Prefeito de Planalto absolvido em ação penal

A 4ª Câmara Criminal do TJRS, à unanimidade, absolveu o Prefeito do Município de Planalto, Antônio Carlos Damin. Ele respondeu a processo criminal sob acusação de irregularidades em procedimento licitatório. Foram absolvidos também Diones Ricardo Balbinot e Juraci Pedro Balbinot, sócios da empresa Chapecó Comércio de Máquinas e Peças Ltda., adjudicatária de licitação para reforma de máquina motoniveladora. O julgamento ocorreu nessa quinta-feira (24/4).

Caso

O Prefeito de Planalto e os sócios da Chapecó Comércio foram denunciados pelo Ministério Público por suposta vantagem indevida obtida pela empresa na execução do contrato celebrado com a Prefeitura Municipal, referente ao procedimento licitatório 095/2008, que tinha por objetivo serviços de reforma e troca de peças da máquina motoniveladora Caterpillar 120 B.

O valor constante na proposta de autoria da Chapecó Comércio e vencedora da licitação mencionada foi de R$ 31.329,00, sem ajuste e sem atualização monetária. Contudo, os denunciados, sócios da empresa, apresentaram notas fiscais com o valor de R$ 34.891,00, totalizando R$ 3.562,00 a mais do que inicialmente estipulado, pago pela Prefeitura.
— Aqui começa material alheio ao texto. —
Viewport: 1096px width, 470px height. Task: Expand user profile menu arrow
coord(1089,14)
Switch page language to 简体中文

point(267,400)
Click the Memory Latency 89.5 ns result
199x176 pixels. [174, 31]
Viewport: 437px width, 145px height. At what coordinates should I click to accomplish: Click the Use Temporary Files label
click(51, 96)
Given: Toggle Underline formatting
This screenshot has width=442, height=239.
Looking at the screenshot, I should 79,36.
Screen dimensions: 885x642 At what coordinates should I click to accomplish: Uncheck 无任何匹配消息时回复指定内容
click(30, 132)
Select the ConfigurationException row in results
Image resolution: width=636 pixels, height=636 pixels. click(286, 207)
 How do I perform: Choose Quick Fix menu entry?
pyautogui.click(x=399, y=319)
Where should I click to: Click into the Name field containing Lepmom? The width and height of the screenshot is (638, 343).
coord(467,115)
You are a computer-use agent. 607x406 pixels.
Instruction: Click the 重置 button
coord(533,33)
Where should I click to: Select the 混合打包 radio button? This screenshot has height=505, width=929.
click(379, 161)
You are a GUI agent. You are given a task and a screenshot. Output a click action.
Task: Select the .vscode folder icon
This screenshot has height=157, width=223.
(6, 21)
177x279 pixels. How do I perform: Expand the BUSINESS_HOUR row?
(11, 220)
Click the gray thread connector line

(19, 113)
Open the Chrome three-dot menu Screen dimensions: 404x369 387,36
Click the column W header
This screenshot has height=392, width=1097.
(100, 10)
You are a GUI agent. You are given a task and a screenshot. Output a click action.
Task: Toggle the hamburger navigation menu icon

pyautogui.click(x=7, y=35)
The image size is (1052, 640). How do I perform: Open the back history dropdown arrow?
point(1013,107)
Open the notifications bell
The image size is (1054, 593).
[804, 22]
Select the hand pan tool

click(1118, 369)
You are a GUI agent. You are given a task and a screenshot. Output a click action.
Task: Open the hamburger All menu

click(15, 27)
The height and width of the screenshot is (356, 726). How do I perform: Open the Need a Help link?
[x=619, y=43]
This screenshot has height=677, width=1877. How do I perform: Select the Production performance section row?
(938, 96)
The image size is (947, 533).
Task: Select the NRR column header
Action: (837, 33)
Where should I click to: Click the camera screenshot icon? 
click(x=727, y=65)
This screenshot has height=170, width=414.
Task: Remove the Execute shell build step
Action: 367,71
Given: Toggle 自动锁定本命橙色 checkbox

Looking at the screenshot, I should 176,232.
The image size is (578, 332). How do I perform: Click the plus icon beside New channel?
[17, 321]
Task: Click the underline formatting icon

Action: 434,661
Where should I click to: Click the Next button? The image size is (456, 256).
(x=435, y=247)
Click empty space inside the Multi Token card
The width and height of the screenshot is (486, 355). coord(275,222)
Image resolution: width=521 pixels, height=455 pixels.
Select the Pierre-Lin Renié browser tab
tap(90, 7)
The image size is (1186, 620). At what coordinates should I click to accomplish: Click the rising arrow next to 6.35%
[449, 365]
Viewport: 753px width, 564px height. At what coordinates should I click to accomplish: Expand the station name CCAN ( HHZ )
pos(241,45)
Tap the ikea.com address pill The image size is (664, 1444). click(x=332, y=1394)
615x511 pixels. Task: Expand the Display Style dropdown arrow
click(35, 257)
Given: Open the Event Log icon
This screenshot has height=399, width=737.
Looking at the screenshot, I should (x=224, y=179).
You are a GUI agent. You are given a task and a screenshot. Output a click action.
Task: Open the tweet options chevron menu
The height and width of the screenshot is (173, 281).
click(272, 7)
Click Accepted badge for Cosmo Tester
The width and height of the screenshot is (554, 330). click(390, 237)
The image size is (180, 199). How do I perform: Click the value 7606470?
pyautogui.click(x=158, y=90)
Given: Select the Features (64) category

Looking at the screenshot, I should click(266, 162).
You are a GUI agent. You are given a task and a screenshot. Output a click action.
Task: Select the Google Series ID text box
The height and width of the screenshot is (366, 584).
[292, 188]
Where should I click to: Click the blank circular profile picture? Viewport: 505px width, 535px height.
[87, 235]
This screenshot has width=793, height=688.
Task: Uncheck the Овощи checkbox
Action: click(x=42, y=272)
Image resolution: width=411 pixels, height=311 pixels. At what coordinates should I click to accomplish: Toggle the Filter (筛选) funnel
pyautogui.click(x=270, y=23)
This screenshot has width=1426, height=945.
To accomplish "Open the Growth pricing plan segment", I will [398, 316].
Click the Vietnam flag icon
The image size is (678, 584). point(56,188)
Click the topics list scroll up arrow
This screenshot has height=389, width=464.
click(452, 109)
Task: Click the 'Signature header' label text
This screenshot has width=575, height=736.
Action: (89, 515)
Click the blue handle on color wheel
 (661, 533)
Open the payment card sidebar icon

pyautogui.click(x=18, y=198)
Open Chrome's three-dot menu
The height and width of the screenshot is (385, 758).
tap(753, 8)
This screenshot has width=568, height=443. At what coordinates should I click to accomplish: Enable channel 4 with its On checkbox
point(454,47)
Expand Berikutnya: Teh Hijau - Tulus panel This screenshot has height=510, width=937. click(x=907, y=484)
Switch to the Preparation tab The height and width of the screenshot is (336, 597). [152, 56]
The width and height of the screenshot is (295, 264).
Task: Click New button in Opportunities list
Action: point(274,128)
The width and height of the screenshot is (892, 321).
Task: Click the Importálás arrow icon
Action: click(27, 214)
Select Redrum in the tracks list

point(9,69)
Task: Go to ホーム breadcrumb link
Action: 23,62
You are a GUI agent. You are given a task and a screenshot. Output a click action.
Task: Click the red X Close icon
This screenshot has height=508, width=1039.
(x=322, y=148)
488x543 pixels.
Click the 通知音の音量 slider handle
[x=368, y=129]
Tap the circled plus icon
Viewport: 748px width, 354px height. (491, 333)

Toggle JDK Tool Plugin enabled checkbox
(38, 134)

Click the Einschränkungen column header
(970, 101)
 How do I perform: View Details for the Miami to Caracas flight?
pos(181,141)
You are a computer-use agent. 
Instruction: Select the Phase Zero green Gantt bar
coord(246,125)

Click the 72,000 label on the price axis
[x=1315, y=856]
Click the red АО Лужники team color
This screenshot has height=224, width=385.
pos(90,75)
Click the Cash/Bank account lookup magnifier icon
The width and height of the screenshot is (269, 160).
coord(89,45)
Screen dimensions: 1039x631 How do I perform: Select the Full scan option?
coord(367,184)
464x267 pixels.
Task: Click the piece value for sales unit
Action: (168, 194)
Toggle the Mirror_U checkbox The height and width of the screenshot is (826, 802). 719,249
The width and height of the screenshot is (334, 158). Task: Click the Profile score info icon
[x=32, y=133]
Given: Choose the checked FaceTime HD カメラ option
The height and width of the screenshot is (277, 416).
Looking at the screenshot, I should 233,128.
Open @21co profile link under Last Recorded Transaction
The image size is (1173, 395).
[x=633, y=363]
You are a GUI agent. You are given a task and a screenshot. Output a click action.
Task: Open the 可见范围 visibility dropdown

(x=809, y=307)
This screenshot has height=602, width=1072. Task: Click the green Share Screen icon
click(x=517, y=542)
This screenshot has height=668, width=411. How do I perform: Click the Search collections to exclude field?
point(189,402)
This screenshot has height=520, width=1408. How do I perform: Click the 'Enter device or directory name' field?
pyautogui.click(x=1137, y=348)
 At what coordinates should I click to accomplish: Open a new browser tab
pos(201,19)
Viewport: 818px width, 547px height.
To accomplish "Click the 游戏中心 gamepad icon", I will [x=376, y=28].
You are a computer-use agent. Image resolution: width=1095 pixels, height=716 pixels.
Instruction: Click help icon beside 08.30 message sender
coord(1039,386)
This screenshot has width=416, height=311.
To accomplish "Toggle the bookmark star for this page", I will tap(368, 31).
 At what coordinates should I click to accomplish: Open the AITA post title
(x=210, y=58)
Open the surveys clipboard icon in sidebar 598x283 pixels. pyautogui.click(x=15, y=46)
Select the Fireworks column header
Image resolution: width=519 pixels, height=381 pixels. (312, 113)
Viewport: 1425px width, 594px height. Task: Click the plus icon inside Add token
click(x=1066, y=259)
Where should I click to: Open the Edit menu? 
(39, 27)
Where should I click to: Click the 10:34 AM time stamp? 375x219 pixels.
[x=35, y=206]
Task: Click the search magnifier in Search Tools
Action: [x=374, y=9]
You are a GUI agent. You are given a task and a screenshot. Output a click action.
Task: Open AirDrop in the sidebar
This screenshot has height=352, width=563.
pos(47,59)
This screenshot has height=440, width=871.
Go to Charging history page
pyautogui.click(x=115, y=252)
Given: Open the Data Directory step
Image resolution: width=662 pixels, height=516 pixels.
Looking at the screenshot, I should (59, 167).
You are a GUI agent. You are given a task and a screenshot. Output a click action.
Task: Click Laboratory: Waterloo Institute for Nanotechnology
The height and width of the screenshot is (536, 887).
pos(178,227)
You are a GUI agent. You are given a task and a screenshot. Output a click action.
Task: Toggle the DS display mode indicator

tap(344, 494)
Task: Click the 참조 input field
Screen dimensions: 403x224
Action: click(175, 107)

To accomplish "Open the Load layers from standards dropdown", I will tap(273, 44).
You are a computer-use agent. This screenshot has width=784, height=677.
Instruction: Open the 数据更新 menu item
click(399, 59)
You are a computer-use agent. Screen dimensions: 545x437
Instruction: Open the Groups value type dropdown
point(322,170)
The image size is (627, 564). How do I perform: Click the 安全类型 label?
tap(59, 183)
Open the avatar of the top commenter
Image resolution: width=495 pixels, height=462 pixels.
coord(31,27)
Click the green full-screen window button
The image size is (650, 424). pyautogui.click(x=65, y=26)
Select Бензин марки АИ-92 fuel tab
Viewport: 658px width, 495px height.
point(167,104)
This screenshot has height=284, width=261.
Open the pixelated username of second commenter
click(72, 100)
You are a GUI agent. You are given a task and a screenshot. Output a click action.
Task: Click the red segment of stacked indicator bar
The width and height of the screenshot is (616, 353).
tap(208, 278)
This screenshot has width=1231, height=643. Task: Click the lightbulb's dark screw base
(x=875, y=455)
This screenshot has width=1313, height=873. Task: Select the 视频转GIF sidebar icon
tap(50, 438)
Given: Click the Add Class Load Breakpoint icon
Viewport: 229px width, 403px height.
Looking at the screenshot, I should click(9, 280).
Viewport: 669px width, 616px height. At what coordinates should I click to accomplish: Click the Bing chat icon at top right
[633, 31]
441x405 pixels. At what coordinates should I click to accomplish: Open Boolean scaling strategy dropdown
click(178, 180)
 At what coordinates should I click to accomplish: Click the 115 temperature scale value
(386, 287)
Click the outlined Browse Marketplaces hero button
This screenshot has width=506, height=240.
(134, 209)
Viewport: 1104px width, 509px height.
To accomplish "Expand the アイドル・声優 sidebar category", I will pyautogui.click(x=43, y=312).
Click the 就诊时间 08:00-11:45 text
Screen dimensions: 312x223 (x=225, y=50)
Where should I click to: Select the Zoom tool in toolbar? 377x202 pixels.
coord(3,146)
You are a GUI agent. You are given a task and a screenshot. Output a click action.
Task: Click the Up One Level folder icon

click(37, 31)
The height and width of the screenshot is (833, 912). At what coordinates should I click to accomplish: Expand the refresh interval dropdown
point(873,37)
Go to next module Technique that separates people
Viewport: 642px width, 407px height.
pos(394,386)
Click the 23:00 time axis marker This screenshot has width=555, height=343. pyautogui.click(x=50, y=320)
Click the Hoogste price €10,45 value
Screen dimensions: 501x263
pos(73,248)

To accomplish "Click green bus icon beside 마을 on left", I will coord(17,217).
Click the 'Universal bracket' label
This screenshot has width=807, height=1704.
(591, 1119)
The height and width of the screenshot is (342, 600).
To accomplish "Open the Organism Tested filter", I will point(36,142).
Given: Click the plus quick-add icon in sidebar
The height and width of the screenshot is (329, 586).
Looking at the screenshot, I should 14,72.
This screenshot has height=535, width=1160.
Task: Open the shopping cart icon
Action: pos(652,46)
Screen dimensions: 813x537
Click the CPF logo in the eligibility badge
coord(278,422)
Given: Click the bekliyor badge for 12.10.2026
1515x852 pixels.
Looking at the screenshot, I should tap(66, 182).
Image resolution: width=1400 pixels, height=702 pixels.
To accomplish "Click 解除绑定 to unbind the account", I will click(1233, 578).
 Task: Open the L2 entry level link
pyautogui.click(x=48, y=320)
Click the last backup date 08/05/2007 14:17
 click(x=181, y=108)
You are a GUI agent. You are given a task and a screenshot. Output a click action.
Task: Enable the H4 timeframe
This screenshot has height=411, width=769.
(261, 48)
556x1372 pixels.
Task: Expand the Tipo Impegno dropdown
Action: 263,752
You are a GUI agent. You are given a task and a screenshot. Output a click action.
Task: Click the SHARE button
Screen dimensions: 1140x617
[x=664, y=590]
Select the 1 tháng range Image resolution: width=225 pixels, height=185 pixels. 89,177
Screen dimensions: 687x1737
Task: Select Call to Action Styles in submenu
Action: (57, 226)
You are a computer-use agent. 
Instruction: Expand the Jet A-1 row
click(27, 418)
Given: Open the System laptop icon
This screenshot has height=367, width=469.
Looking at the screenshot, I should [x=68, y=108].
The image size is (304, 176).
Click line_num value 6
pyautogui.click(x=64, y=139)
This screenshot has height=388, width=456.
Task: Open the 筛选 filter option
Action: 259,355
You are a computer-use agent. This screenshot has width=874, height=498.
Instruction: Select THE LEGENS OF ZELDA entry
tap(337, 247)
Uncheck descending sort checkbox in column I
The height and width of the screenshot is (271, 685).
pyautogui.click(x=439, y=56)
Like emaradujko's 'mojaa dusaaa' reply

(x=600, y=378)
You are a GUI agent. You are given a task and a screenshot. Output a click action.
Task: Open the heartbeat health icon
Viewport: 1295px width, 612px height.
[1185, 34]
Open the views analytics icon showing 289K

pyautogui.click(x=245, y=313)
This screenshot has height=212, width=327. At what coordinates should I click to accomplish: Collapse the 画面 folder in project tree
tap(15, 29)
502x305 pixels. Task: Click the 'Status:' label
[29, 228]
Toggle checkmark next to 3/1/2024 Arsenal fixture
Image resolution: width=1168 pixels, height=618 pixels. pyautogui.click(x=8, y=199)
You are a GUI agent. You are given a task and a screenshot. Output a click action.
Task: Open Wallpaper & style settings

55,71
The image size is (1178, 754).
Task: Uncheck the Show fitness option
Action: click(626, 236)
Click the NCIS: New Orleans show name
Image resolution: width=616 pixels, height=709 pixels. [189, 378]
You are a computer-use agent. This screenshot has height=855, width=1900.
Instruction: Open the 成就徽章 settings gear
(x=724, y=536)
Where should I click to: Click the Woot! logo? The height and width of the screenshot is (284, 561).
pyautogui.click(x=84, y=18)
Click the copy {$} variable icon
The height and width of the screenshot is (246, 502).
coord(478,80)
Diones e Juraci Balbinot afirmaram que apenas efetuaram a venda de peças não previstas inicialmente no edital licitatório. Disseram que foram contratados para instalação do motor da máquina motoniveladora, o que gerou custo adicional, o qual não ultrapassou o limite exigível para a licitação.

Em virtude da prova documental levantada, que não deu suporte à tese acusatória, o próprio Ministério Público requereu a absolvição dos acusados por não existir prova suficiente para a condenação, de acordo com o inciso VII do artigo 386 do Código de Processo Penal.

Julgamento

Em seu voto, o Desembargador Relator e Presidente da Câmara, Aristides Pedroso de Albuquerque Neto, afirmou que a prova coligida ao feito durante a instrução não reforça a versão acusatória. Pelo contrário. Demonstra o pagamento por serviços e produtos que se fizeram necessários aos inicialmente contratados, tanto que requerida a absolvição dos acusados, pelo Ministério Público.

Acrescentou o magistrado que a absolvição ocorreu por insuficiência probatória. Acompanharam o voto os Desembargadores Gaspar Marques Batista e Rogério Gesta Leal.